First, we have the equation $\cot x(\tan x-1)=0$. This means that for the equation to be true, one of the parts being multiplied must be zero. So, we have two possibilities:
Possibility 1: $\cot x = 0$
Possibility 2: $\tan x - 1 = 0$

Let's look at **Possibility 1: $\cot x = 0$**
We know that $\cot x = \frac{\cos x}{\sin x}$. For $\cot x$ to be $0$, $\cos x$ must be $0$, but $\sin x$ cannot be $0$.
On the interval $[0, 2\pi)$, $\cos x = 0$ when $x = \frac{\pi}{2}$ and $x = \frac{3\pi}{2}$.
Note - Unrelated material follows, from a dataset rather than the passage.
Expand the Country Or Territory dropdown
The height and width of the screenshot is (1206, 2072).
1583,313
However, we also need to check if these values make the *original* equation undefined.
The original equation is $\cot x(\tan x-1)=0$.
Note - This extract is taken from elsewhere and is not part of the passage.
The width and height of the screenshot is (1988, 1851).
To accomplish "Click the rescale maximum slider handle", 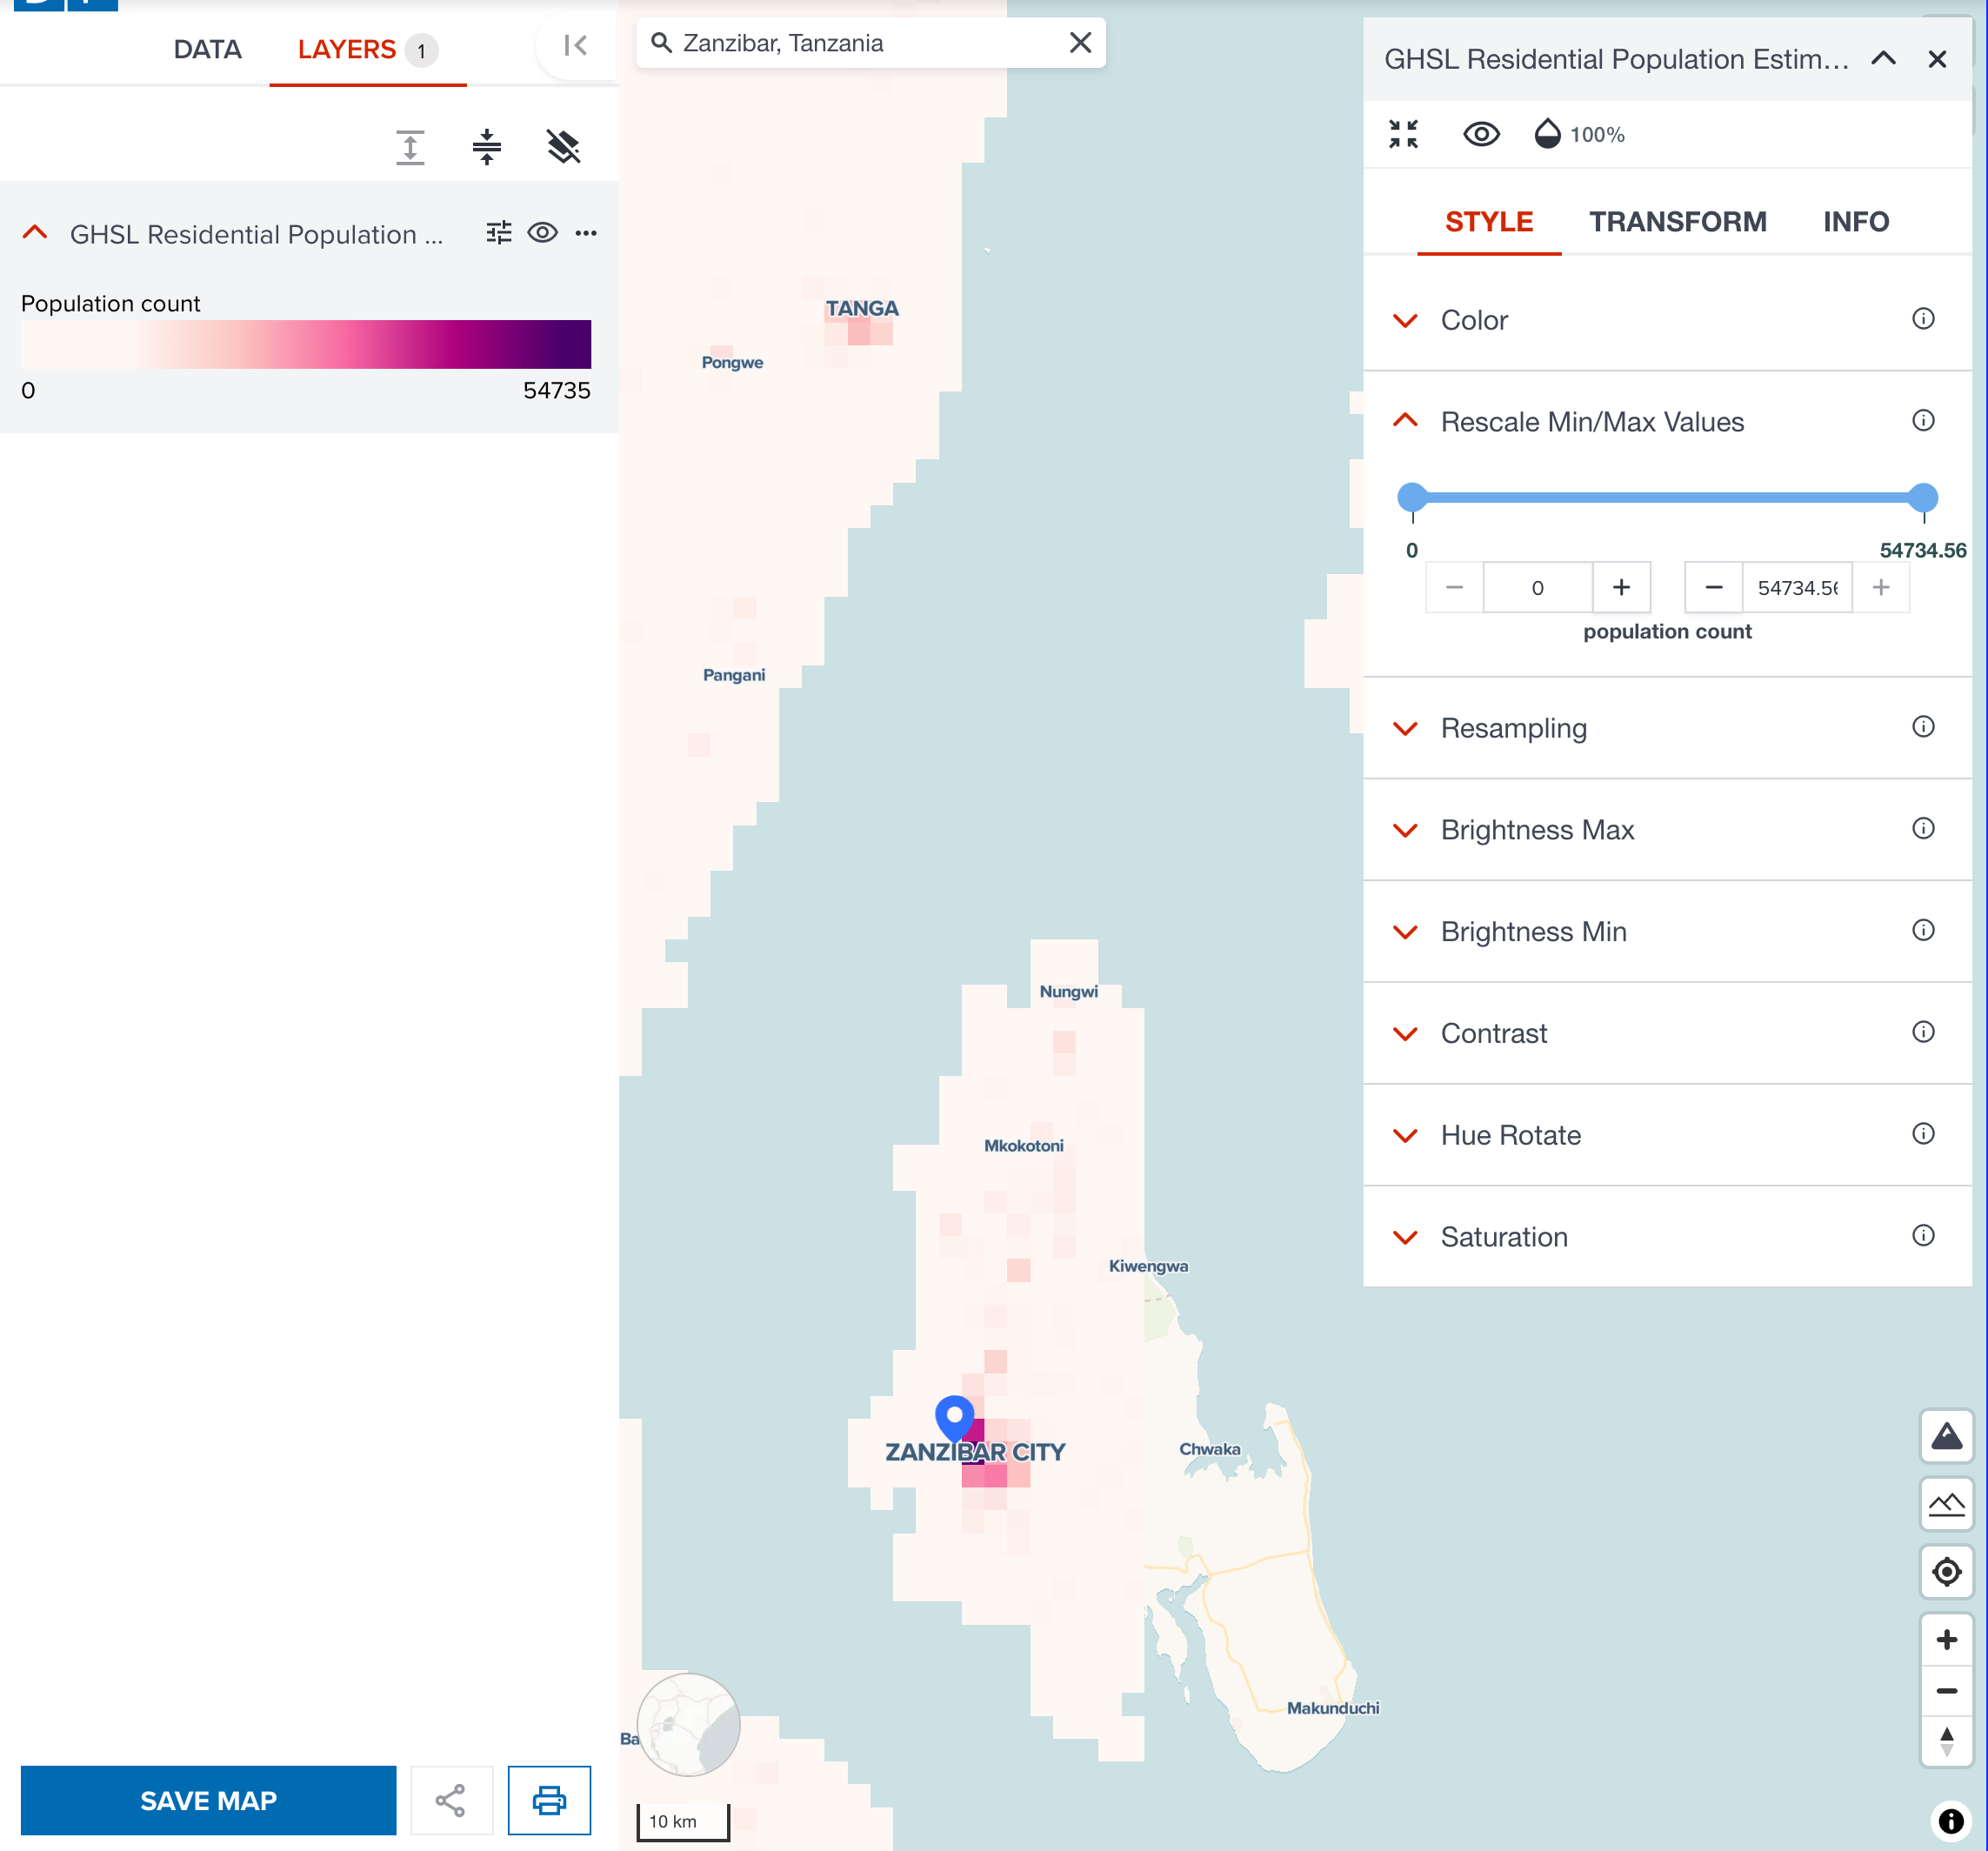I will pyautogui.click(x=1922, y=497).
If $x = \frac{\pi}{2}$ or $x = \frac{3\pi}{2}$, then $\cos x = 0$. This means $\tan x = \frac{\sin x}{\cos x}$ would be undefined.
Since a part of the original equation becomes undefined, $x = \frac{\pi}{2}$ and $x = \frac{3\pi}{2}$ are not valid solutions. We need all parts of the equation to be well-defined for a solution to count!
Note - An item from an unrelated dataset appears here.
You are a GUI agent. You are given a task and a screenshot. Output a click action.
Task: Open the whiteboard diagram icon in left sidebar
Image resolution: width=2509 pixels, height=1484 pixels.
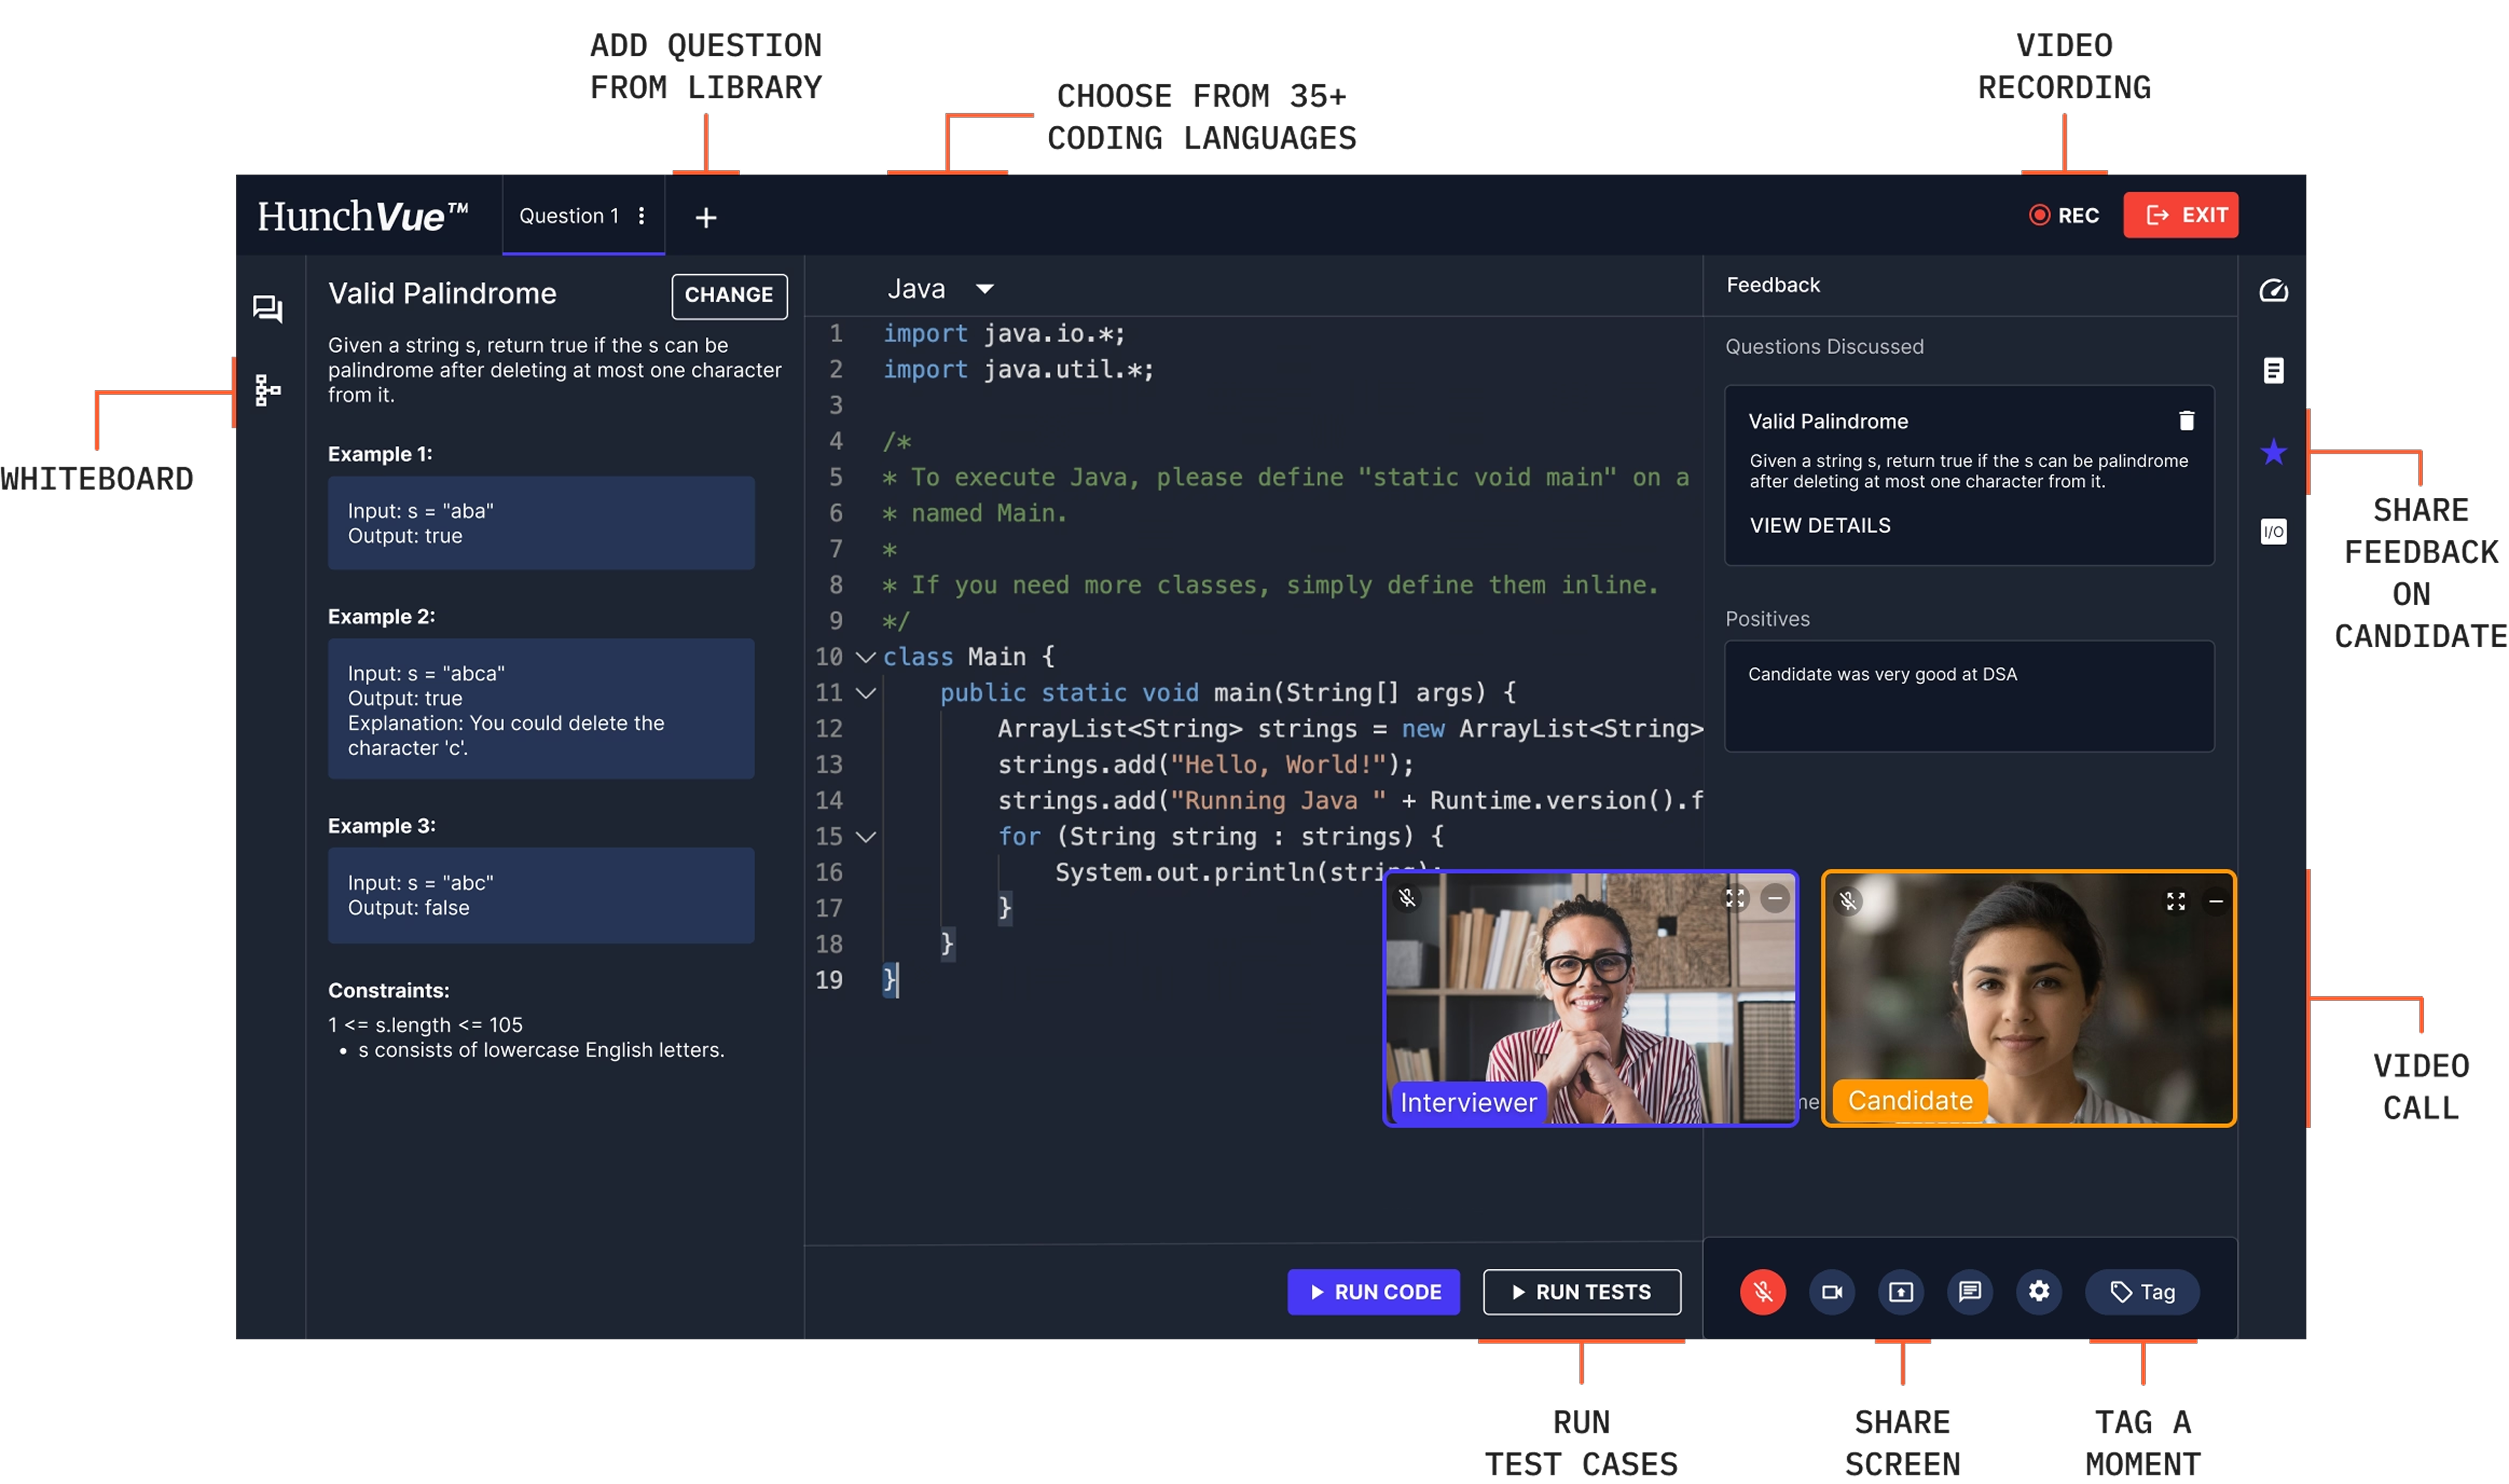[267, 390]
Now, let's look at **Possibility 2: $\tan x - 1 = 0$**
This means $\tan x = 1$.
We need to find the angles in the interval $[0, 2\pi)$ where the tangent is $1$.
We know that $\tan x = 1$ for the angle in the first quadrant where the opposite side equals the adjacent side (like in a 45-45-90 triangle), which is $x = \frac{\pi}{4}$ (or $45^\circ$).
Since the tangent function has a period of $\pi$, it will also be $1$ in the third quadrant, where both sine and cosine are negative (so their ratio is positive). This angle is $x = \pi + \frac{\pi}{4} = \frac{4\pi}{4} + \frac{\pi}{4} = \frac{5\pi}{4}$.
Let's check these values:
For $x = \frac{\pi}{4}$: $\cot(\frac{\pi}{4}) = 1$ and $\tan(\frac{\pi}{4}) = 1$. So, $\cot(\frac{\pi}{4})(\tan(\frac{\pi}{4})-1) = 1(1-1) = 1(0) = 0$. This works!
For $x = \frac{5\pi}{4}$: $\cot(\frac{5\pi}{4}) = 1$ and $\tan(\frac{5\pi}{4}) = 1$. So, $\cot(\frac{5\pi}{4})(\tan(\frac{5\pi}{4})-1) = 1(1-1) = 1(0) = 0$. This also works!
Both $x = \frac{\pi}{4}$ and $x = \frac{5\pi}{4}$ are in the interval $[0, 2\pi)$.

So, the only solutions to the equation are $x = \frac{\pi}{4}$ and $x = \frac{5\pi}{4}$.